I realize this story might not come across as funny when reading it. It might just be one of those 'had to be there' type stories. And if it does, let me apologize in advance. But it's one that needs to be written down so I don't forget. It was pure and classic hilarity and fright at it's best. And I should have had my camera out, but didn't. And I should have had the video camera out and didn't do that either!
Yesterday afternoon seemed to be a typical Wednesday afternoon. Dinner was in the oven, the kids were outside playing and Pete should be home any minute. Right around 5 o' clock, the phone rings and it's Pete calling to say he's on his way home and should be there in a few minutes. He also adds in to not let the kids know he's coming and for me to open the side door to the garage.
"What's going on?", I ask.
"Oh nothing. I just bought this scary mask and I want to see if it scares the kids."
Awwwesome I think to myself. However, I'm wondering just how 'scary' the mask really is. I told him that Megan and I had already been to the Halloween store today and I'm not sure how scared she'll really be because she wasn't at all scared in there. I also make sure to tell him not to open the garage door because then they'll for sure know he's home. We want this to be a pure surprise attack. (evil parents that we are)
So, he gets home and goes directly into the side door of the garage. The kids have no idea he's home. He grabs this ginormous game bag made of canvas. (A game bag is for putting the meat in when you're hunting so the meat doesn't go bad.) This one was big enough that it went all the way down and covered his feet. He cut a hole in the top for his head and put the mask on over his face. (I will be taking a picture at some point for reference) Megan and I were sitting in the house. I was trying to keep her occupied so she wouldn't see him coming. He came in through the patio door and didn't say a word. Just looked straight at us and kept coming closer. Poor Megan just froze. She didn't know what to think. Then she just started screaming and then laughing and then screaming again.
But that's not really the funny part of the story.
During all this, Jake is still playing outside and has no idea what has just happened and has no idea Daddy is home. We had to get him too. It just wouldn't be fair to poor Megan. Who, by the way, was very relieved to see her daddy under that sheet and mask.

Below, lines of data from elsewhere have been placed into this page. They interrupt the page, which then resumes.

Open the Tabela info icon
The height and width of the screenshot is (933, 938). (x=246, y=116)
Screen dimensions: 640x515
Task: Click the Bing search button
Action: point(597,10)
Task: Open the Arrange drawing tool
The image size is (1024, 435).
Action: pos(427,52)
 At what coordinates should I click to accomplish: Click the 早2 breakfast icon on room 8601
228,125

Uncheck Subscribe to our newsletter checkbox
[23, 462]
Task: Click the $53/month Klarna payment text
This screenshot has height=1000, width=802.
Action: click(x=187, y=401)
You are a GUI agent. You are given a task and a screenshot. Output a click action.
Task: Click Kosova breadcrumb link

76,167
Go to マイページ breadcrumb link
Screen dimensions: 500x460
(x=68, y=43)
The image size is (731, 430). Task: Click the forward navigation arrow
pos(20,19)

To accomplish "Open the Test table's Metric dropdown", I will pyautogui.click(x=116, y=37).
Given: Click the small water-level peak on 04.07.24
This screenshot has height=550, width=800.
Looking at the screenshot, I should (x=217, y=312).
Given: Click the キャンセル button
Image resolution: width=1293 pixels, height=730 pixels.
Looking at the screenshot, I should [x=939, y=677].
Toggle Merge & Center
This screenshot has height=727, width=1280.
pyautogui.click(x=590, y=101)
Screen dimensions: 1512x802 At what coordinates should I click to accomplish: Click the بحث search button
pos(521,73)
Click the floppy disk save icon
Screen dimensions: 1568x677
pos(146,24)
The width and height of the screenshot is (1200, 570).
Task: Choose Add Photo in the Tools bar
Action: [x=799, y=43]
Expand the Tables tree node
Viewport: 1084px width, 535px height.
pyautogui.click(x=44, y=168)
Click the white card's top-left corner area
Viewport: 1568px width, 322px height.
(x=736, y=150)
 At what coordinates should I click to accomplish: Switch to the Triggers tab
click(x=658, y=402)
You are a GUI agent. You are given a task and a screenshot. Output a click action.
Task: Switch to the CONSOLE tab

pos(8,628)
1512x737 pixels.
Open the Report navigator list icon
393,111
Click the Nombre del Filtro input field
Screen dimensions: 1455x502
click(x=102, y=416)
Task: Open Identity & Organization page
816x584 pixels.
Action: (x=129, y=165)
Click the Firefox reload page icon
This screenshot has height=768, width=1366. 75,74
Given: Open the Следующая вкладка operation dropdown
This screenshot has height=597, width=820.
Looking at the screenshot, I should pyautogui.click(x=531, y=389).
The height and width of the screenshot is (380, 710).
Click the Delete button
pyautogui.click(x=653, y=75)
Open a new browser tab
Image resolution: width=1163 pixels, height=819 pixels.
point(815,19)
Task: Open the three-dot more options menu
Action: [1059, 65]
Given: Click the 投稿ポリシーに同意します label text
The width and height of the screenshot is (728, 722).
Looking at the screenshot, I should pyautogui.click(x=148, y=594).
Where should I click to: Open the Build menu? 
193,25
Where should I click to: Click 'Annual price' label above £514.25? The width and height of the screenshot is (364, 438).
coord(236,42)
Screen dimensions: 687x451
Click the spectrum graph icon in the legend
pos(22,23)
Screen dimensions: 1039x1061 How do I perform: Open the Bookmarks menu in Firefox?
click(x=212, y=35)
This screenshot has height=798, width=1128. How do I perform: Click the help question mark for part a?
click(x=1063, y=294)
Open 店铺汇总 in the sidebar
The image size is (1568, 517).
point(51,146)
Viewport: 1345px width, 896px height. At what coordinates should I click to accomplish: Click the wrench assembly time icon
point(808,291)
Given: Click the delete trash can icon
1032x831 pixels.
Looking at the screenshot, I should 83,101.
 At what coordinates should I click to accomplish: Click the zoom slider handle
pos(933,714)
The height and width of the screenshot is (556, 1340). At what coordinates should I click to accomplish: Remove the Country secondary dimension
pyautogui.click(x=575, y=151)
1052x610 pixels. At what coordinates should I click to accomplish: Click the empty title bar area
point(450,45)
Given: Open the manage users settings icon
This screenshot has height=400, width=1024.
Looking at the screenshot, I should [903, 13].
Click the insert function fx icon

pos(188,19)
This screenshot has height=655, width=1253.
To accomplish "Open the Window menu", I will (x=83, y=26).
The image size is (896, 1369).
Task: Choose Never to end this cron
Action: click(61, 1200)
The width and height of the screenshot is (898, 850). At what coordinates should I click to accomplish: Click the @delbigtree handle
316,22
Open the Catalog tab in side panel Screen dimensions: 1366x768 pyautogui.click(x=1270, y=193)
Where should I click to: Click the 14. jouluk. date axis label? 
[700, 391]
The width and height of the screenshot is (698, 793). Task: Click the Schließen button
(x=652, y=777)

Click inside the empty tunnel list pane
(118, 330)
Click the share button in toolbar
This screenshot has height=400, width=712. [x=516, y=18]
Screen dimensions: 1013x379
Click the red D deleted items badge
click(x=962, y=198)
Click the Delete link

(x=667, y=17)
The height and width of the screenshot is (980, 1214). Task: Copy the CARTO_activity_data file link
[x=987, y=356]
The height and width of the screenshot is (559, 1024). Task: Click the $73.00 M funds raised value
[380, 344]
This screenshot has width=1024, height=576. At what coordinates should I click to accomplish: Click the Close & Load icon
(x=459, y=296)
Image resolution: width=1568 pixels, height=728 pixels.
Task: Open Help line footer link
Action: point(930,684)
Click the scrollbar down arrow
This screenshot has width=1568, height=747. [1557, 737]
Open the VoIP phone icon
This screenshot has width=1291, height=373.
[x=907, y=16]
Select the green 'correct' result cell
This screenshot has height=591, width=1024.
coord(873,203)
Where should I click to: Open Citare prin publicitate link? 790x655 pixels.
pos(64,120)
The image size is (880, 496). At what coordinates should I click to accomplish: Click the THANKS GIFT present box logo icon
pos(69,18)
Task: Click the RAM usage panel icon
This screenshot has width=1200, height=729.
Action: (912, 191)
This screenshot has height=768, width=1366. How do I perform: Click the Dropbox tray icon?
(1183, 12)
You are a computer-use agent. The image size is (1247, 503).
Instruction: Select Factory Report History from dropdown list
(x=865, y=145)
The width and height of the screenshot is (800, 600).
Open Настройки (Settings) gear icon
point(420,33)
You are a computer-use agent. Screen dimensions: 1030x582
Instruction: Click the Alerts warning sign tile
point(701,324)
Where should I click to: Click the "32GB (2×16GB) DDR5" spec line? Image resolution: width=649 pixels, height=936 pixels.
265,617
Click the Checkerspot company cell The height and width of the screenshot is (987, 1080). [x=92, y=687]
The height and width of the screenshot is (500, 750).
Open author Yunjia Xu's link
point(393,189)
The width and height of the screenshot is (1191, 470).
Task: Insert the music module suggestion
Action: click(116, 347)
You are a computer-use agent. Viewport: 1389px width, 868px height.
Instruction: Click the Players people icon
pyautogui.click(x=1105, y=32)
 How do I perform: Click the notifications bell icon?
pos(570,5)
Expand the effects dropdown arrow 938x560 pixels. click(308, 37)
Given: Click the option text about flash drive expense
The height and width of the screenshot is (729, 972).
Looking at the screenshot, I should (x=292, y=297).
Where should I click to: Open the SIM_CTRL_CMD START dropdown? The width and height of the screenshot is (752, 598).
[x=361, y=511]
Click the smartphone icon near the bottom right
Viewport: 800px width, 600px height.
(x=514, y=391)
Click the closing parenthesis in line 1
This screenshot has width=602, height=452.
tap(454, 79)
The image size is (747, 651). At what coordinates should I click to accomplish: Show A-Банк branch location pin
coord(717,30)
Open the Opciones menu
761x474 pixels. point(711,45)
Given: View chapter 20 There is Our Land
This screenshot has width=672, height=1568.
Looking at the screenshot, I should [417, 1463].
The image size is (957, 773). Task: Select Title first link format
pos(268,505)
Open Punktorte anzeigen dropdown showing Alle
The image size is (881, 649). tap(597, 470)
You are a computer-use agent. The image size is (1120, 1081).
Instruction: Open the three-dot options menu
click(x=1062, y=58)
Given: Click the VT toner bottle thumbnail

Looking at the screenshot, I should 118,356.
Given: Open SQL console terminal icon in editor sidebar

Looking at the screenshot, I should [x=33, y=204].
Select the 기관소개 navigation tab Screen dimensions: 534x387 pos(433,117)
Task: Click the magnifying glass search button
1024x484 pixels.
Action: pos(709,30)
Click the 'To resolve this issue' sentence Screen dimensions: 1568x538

So I went out front and called Jake to come in to "finish up some homework". Pete was hiding in costume behind the front door. Jake reluctantly came in and didn't even notice the big monster standing behind him. He walked towards the back of the house to use the bathroom. At the end of that hall is a big mirror that looks all the way back to the front door. He looks up and all of a sudden notices the big scary monster creeping up behind him. Oh my gosh, I don't know why I didn't have the video camera out! It was the funniest thing ever. His eyes got HUGE he says very quietly, "oh no....oh no!! Ah. Ah. Ah. Ahhhhhhhh!!!!!!" As he runs for his life to the bathroom looking in the mirror the entire way. I mean, ironically, it was exactly like in Scooby Doo when Shaggy and Scooby are so scared and Shaggy says "ZOINKS!" and their legs move to run as fast as they can, but they go no where. You know what I mean? It was exactly like that. I was laughing so hard I thought I was going to puke. It was classic. The kid thought he was done, for sure.
When Pete finally took the mask off and Jake came out of the bathroom he was so embarrassed. It was cute though. He took it in stride and then was all, "I wasn't that scared." Yeah right. But he did laugh. He was a good sport.
Megan on the other hand....You know, I really didn't think she was that scared. But apparently it totally freaked her out. Pete had taken the sheet thing off and wrapped the scary mask inside of it and then just set it on the stairs. Well Megan would. not. go up there. At all. You couldn't even see the mask, but she knew it was there. She was like, there's no way I'm going up there till you get that thing out of the house! We had to put it in the garage and tell her we threw it away! After that she was fine.
So, is it horrible of us to find such pleasure in this? Some might think so. But don't we, as parents, have the right to play 'Boogie Man' every now and then just for fun? Isn't it written in the Parents Handbook?